Goldman Sachs and Morgan Stanley emerged as primary winners. Goldman reported a 25% year-over-year increase in investment banking fees in the fourth quarter, driven predominantly by M&A advisory and underwriting work. Morgan Stanley’s 47% increase reflects surging demand in debt underwriting and equity offerings. These performances suggest that banks with strong underwriting capacity and advisory franchises aligned to AI, industrials, and healthcare are benefiting most.

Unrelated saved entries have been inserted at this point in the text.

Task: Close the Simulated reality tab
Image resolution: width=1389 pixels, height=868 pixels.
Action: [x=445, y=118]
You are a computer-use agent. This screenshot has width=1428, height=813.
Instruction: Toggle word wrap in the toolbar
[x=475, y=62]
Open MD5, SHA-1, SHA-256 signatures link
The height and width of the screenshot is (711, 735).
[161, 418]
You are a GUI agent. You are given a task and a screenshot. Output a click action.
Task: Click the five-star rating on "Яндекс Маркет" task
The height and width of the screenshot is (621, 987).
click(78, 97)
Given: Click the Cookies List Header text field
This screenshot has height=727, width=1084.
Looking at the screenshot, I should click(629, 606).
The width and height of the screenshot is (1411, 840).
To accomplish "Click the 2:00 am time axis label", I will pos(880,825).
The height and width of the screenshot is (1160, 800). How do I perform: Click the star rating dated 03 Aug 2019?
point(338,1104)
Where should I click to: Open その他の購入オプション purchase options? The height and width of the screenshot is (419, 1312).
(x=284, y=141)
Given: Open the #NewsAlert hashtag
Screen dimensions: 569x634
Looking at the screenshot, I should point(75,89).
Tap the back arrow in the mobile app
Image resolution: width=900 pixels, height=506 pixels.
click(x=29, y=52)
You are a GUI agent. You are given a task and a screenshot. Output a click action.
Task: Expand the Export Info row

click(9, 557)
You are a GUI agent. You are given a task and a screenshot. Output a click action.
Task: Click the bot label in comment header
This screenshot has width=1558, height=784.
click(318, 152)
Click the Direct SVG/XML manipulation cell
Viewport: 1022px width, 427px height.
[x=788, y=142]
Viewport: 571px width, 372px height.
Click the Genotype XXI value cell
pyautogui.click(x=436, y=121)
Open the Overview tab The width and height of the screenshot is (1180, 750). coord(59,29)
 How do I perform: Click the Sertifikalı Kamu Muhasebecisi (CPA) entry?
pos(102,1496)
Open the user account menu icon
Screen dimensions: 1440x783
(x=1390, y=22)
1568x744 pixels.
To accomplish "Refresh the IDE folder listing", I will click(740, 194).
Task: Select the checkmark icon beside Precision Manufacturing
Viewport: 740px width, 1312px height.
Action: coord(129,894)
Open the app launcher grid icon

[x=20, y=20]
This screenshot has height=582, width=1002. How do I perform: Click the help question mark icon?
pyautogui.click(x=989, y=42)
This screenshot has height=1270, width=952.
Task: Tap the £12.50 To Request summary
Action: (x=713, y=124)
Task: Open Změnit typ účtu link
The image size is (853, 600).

Other major banks, including Bank of America and JPMorgan Chase, saw mixed outcomes. Bank of America’s flat fee income reflects limited positioning in mega-M&A or IPO winners. JPMorgan, while still leading in aggregate fees, underperformed expectations on fee growth, with some large-ticket deals deferred into 2026. This signals that deal timing and regulatory environments remain material variables.

Looking forward, deal pipelines remain active. Themes for 2026 include healthcare and industrial sectors, as noted by Morgan Stanley; a relatively more permissive antitrust climate; and expectations of favorable equity market conditions. IPO interest is resurfacing among large private companies, notably OpenAI, SpaceX, and Cerebras. Private equity sponsors face a dual track for exits—via IPO or M&A—as valuation compression eases. These trends suggest a potentially boom-year ahead for banking revenue, subject to macroeconomic risks and regulatory shifts.

Strategic implications:

– Banks should prioritize expanding expertise in high-growth sectors such as AI, industrials, and healthcare, where deal pipelines are strongest. Advisory boutiques may challenge large banks in these niches.
– Capital allocation: firms may need to invest in underwriting capacity, risk management, and regulatory compliance to sustain growth and manage exposure.
– IPO readiness: firms engaged with potential IPOs must focus on pricing power, equity market volatility, and timing, as mega-IPOs could significantly affect market supply and control.

Open questions:
– Can regulatory headwinds, particularly in antitrust and cross-border M&A reviews, remain favorable or at least neutral?
– Will interest rate movements or shifts in central bank policy disrupt underwriting and financing activity?
– How will private equity and venture capital activity respond if valuations tighten or economic growth slows?

Supporting Notes
  • Global investment banking revenues for 2025 exceeded $100 billion, indicating a long-anticipated recovery after interest-rate and volatility driven challenges.
  • Goldman Sachs’ investment banking fees rose by approximately 25% in Q4 2025; its M&A advisory revenues surged ~41% in that period.
  • Morgan Stanley reported a 47% year-on-year jump in investment banking revenue in Q4 2025, driven by debt underwriting, IPO activity, and large cap advisory mandates.
  • Bank of America’s fees rose marginally (~1%), while JPMorgan’s dealmaking fees disappointed due to tough comparables and deal deferment to 2026.
  • Prominent companies reportedly exploring IPOs in or around 2026 include OpenAI, SpaceX, and AI chipmaker Cerebras.
  • Some of 2025’s major deals: Electronic Arts’ proposed $55 billion take-private transaction; Union Pacific’s $85 billion acquisition of Norfolk Southern.